Tom Lupton turned over the implications of this remark in his mind for several minutes. At length he asked: “I imagine you have decided what you want to do?”

Mrs. Vanton let her hands fall loosely in her lap. They had been hovering for a moment over dark red hair, as heavy in its coils, as full of sombre brilliance, as it had been on the day of her marriage to Guy Vanton. The milky whiteness of her skin was not suggestive of a woman nearly forty. Her face was unwrinkled and her blue eyes were keen; reflecting, not reflective. Only in the look of her mouth was there some slight alteration indicative of the passage, not so much of time, as of experience.

“There are only two things to do, of course,” she answered. “One is to search actively for him, and the other is to accept the situation. Were I free to do so I think I should go out and try to find him. That might be against his wish but I should feel I had to do it. But I am not free. There are the children, four of them. They are my children as well as his, and I must do my best for them. I’m sure that he wanted to do[231] his best for them, and he must have believed that in acting as he has done he was doing it.”

She paused and looked at Tom Lupton expectantly, as if waiting to be prompted further. And indeed, this may subconsciously have been her need of him. It was not so much that she needed his advice and counsel, in all likelihood, as that she needed someone who by a listening presence and by an occasional question or comment would help her to think the thing out and reach and record a clear conclusion. Her friend may have been aware of this. At any rate, he said: “Poor old Guy! I don’t think he’s to blame, do you?”

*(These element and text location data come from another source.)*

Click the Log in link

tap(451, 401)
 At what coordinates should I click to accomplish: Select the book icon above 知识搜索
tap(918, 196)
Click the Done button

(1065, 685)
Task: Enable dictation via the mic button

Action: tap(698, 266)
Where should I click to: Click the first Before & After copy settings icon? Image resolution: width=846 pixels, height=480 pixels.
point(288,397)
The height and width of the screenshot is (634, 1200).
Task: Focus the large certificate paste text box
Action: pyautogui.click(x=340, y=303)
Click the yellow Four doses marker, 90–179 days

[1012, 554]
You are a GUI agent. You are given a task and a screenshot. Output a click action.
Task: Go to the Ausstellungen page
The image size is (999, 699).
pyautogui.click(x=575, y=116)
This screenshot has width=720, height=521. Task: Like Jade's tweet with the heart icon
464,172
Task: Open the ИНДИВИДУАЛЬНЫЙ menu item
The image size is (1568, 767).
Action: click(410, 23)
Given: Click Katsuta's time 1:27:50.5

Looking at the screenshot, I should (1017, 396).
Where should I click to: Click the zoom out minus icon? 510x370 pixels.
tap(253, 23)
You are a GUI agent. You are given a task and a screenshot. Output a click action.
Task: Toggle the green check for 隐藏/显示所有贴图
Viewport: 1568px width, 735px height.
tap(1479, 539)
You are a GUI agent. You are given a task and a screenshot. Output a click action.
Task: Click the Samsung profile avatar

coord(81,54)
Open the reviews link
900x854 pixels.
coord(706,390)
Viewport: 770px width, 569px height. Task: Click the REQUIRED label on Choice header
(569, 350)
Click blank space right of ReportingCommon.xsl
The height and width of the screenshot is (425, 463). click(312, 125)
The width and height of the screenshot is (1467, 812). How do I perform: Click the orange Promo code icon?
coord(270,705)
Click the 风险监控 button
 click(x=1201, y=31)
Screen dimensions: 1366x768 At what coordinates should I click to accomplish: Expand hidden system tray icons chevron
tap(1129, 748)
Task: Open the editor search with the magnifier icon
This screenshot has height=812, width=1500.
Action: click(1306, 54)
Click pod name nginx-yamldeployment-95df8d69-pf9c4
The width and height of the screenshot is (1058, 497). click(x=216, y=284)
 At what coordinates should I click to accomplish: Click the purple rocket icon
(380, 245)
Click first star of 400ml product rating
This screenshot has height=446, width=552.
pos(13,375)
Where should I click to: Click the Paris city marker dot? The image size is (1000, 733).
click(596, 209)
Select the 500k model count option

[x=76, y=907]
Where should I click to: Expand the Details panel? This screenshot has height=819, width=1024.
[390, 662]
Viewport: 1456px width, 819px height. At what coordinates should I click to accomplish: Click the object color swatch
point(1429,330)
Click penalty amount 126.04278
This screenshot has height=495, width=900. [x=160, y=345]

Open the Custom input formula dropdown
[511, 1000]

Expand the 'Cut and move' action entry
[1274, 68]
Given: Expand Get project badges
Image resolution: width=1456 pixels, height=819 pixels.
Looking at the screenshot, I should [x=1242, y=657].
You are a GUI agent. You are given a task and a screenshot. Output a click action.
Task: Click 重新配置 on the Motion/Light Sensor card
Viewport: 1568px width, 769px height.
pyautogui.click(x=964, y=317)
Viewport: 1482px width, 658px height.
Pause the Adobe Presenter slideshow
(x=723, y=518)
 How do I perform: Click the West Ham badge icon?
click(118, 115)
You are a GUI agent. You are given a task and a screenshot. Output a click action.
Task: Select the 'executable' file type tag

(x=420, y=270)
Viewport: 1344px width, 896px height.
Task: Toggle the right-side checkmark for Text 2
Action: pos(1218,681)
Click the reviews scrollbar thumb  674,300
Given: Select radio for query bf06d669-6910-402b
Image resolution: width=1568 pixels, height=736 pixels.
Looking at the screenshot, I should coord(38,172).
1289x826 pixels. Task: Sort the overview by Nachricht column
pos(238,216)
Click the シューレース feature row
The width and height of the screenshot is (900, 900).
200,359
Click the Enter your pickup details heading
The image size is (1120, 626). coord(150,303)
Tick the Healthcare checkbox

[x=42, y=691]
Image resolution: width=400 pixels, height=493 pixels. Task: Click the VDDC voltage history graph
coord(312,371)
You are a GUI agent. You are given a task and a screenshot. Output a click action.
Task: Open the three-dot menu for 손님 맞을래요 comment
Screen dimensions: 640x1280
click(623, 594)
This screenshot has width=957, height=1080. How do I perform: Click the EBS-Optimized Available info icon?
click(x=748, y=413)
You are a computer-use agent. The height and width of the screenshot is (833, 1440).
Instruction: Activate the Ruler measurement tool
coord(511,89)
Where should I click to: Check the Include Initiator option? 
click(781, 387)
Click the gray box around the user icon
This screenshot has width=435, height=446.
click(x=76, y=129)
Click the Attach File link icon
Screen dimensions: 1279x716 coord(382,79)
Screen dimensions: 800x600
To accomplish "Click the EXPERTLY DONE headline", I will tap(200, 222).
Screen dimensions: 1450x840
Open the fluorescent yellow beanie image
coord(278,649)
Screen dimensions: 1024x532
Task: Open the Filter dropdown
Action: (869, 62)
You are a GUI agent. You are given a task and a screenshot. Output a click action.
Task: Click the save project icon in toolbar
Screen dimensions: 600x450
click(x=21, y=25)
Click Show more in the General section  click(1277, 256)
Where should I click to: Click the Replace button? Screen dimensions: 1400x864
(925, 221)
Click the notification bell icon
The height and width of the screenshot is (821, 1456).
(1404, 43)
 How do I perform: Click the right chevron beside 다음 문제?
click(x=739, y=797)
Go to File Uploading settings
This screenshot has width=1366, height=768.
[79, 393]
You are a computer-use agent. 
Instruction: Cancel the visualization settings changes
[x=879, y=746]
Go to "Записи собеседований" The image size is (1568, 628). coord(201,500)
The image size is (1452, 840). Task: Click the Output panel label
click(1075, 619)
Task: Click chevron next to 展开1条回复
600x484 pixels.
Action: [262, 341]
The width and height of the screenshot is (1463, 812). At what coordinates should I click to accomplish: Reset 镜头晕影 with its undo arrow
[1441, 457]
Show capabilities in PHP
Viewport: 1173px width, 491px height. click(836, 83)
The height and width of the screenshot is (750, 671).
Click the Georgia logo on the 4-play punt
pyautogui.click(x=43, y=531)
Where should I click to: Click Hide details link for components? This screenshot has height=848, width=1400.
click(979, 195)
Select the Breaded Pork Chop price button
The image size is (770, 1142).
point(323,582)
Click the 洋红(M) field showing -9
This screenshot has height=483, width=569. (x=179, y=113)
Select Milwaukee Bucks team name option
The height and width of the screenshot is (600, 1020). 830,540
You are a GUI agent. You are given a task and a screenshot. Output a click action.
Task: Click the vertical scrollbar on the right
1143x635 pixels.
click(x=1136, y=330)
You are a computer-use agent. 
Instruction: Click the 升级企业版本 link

For an instant she was horrified by a conjecture.

“You don’t mean that you think he was not himself? That he was—out of his mind or anything like that?”

The man hastily disclaimed any such idea.

“I only meant,” he said, “that the person who is to blame is that old beast who brought him up.”

At this reference to Captain Buel Vanton she shuddered slightly, then said: “Yes, of course. But that would be a hopeful augury. Jacob King disappeared and Captain Vanton turned up in Blue Port. It was as if Dr. Jekyll had triumphed over Mr. Hyde.”

“I’d hardly call Captain Vanton a Dr. Jekyll,” Tom Lupton dissented.

Mary Vanton went on: “I think my husband wanted to remove from our children’s lives any trace of the[232] darkness in which he himself grew up. He had, as you know, his moods of profound dejection, never lasting, but liable to make us all unhappy with the sense of something that could not be shaken off. It wasn’t his fault. Had the children been older it would not have mattered so much. But, as you know, they all worshipped him.”

With the idea of helping her past this obstacle the man said: “You have made up your mind what you will tell them—the children?”

She made a sound of assent.

“To John, the oldest, I shall tell part of the whole story. I shall tell him of his father’s boyhood and of Captain Vanton’s life here in Blue Port; I shall simply tell him that Captain Vanton was an insa............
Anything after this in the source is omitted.